Flag state registration is concentrated in Panama, the Marshall Islands, and Liberia. This reflects favorable regulatory environments and tax structures rather than where the vessels actually operate or who owns them.
Key Oil Tanker Trade Routes
The direction of global oil flows has shifted considerably over the past decade. US shale production growth and the rise of Asian refining capacity have rerouted large crude volumes away from traditional Atlantic Basin trades.
The dominant route remains the Middle East Gulf to Asia, connecting loading terminals near the Strait of Hormuz to discharge ports in China, Japan, South Korea, and India. This voyage covers roughly 5,000-6,000 nautical miles and takes approximately six weeks for a laden VLCC. Freight rates on this route ranged from $117,000 to $485,000 per day in Q1 2026, reflecting seasonal demand and fleet availability.
West Africa to Europe and North America forms another major corridor, while South American crude exports to Asian refineries have grown consistently. The US Gulf Coast has become a significant export origin rather than purely an import destination, a reversal from patterns just a decade ago.
These route structures are why different tanker size classes dominate specific trades. A VLCC loading at Ras Tanura bound for Ningbo will transit the Malacca Strait; the same cargo routed to Mediterranean refineries requires a Suezmax to clear the Suez Canal. Understanding the relationship between vessel size and route geography helps explain why a VLCC never appears at a small coastal terminal. For a broader overview of how vessel types are organized, see our breakdown of types of ships.

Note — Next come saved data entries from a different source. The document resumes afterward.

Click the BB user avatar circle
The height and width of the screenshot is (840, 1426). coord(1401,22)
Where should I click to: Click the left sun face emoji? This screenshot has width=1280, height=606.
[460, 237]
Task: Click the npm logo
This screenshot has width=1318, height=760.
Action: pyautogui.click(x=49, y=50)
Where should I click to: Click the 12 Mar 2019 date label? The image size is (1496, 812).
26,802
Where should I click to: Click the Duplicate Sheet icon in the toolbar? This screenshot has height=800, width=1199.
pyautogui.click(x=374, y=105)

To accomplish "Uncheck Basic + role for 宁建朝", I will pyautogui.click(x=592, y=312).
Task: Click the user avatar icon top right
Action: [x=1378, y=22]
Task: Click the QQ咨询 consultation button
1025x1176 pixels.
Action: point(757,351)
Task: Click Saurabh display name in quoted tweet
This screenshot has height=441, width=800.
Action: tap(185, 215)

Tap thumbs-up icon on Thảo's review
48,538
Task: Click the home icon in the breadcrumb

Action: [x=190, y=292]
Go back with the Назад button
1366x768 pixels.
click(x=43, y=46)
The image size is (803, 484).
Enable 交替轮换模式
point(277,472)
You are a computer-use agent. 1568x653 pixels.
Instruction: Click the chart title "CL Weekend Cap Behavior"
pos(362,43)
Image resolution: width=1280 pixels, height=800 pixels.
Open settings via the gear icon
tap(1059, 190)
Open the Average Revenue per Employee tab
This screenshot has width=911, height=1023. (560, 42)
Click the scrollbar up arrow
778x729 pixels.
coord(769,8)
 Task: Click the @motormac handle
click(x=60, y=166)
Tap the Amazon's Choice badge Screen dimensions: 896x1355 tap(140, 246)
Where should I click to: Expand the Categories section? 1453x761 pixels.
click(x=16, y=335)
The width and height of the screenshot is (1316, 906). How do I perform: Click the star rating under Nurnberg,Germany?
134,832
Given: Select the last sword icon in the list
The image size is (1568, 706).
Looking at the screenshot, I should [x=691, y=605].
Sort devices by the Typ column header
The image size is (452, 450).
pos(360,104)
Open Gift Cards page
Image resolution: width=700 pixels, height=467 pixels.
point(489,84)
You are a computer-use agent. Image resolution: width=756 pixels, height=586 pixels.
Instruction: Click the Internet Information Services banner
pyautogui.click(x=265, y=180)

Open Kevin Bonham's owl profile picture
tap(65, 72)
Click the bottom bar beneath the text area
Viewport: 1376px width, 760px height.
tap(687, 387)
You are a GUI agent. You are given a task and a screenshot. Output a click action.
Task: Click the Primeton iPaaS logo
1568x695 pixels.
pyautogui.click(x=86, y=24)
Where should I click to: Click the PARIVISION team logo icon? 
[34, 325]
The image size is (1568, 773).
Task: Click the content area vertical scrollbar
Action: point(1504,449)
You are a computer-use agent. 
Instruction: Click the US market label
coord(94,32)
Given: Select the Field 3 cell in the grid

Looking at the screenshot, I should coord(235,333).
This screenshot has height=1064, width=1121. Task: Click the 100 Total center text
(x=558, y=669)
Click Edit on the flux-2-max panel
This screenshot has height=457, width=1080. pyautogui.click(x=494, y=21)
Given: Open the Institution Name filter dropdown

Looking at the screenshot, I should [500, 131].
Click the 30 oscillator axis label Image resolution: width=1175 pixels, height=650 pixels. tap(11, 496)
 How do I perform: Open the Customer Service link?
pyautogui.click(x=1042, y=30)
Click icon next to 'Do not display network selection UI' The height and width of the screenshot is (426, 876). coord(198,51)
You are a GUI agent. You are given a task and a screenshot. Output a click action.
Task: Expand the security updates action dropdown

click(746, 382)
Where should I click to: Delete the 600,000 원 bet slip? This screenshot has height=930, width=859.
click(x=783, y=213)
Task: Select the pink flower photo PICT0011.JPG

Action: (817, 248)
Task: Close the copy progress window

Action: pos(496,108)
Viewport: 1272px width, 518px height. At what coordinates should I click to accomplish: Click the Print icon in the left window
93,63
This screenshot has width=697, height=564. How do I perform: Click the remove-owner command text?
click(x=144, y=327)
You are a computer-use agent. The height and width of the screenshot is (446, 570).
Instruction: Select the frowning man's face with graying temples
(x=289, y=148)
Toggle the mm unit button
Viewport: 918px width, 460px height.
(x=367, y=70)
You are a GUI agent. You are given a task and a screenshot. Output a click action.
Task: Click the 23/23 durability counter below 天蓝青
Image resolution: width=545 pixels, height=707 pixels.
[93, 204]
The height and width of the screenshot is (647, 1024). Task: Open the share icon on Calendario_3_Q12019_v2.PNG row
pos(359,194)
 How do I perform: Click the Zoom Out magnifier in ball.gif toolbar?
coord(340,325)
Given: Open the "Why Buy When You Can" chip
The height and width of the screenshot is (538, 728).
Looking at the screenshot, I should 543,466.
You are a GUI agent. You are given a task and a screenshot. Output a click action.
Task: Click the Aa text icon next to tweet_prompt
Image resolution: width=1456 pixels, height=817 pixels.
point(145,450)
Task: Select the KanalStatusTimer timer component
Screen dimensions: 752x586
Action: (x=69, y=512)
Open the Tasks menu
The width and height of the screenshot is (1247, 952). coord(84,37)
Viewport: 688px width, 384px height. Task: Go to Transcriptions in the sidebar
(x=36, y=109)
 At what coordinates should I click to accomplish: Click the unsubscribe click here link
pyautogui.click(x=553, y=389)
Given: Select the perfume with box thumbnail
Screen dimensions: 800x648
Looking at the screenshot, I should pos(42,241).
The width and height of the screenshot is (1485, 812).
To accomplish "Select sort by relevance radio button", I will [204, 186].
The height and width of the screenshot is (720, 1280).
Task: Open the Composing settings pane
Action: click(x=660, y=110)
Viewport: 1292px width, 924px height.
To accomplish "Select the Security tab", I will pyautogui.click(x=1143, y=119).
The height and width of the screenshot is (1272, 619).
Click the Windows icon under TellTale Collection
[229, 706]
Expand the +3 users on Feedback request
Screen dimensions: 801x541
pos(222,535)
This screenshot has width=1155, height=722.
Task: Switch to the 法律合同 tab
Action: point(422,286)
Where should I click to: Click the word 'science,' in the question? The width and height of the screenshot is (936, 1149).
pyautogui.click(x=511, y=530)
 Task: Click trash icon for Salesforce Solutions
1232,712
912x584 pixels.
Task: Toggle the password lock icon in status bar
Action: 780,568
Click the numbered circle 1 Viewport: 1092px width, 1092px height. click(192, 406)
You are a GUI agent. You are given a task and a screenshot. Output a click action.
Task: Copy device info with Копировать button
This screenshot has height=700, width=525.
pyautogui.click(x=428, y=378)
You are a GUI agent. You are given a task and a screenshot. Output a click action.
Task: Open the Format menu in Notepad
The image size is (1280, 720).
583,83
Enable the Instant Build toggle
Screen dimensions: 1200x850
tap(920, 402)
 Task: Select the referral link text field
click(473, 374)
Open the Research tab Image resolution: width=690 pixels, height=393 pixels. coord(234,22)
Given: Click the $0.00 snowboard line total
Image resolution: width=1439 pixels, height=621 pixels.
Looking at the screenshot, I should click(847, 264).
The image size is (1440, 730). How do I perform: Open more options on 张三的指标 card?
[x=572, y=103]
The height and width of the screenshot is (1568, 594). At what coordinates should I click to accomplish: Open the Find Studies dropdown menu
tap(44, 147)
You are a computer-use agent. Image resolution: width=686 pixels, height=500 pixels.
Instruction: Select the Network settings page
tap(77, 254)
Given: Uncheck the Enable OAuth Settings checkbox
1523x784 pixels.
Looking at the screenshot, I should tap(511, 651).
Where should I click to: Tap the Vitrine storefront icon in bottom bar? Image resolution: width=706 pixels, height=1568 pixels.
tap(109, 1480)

How to Track Oil Tankers in Real Time
Every commercial oil tanker is required to operate an AIS transponder, broadcasting its position, speed, heading, destination, and estimated arrival time continuously. This data is receivable by coastal stations and satellites, making global tanker tracking possible from any device.
People track oil tankers for a range of reasons. Families with seafarers working aboard tankers want to know where their loved one's ship is, what conditions are like at sea, and when the vessel is due in port. Logistics teams monitoring cargo shipments track ETAs to coordinate downstream operations. Ship enthusiasts follow vessels out of curiosity, reading voyage histories and watching global crude flows in real time.
Primo Nautic provides live AIS tracking for oil tankers and all other vessel types, translating raw position data into personalized updates based on your reason for tracking. A seafarer family tracking a VLCC in the Middle East Gulf receives warm, context-aware updates about journey progress and sea conditions rather than raw coordinates. Cargo monitors get precise ETA comparisons between the captain's reported arrival and Primo Nautic's AI-calculated estimate, with delay alerts when timelines shift.
You can search any tanker by vessel name, MMSI number, or IMO number, filter results by vessel type to focus on tankers specifically, and receive arrival and departure notifications. Primo Nautic also provides real-time weather data at the vessel's exact location, giving families a direct sense of conditions on board.
Conclusion
Oil tankers range from small GP coastal vessels under 10,000 DWT to ULCCs exceeding 320,000 DWT, with each class sized for specific trade routes and port constraints. VLCCs carry up to 2 million barrels per voyage and dominate the long-haul crude trade between the Middle East and Asia. The global fleet is in active renewal, with record ordering in Q1 2026 reflecting long-term demand growth and fleet age. Thanks to mandatory AIS transponders, every oil tanker on the water is trackable in real time, giving observers a live window into the movement of the world's energy supply.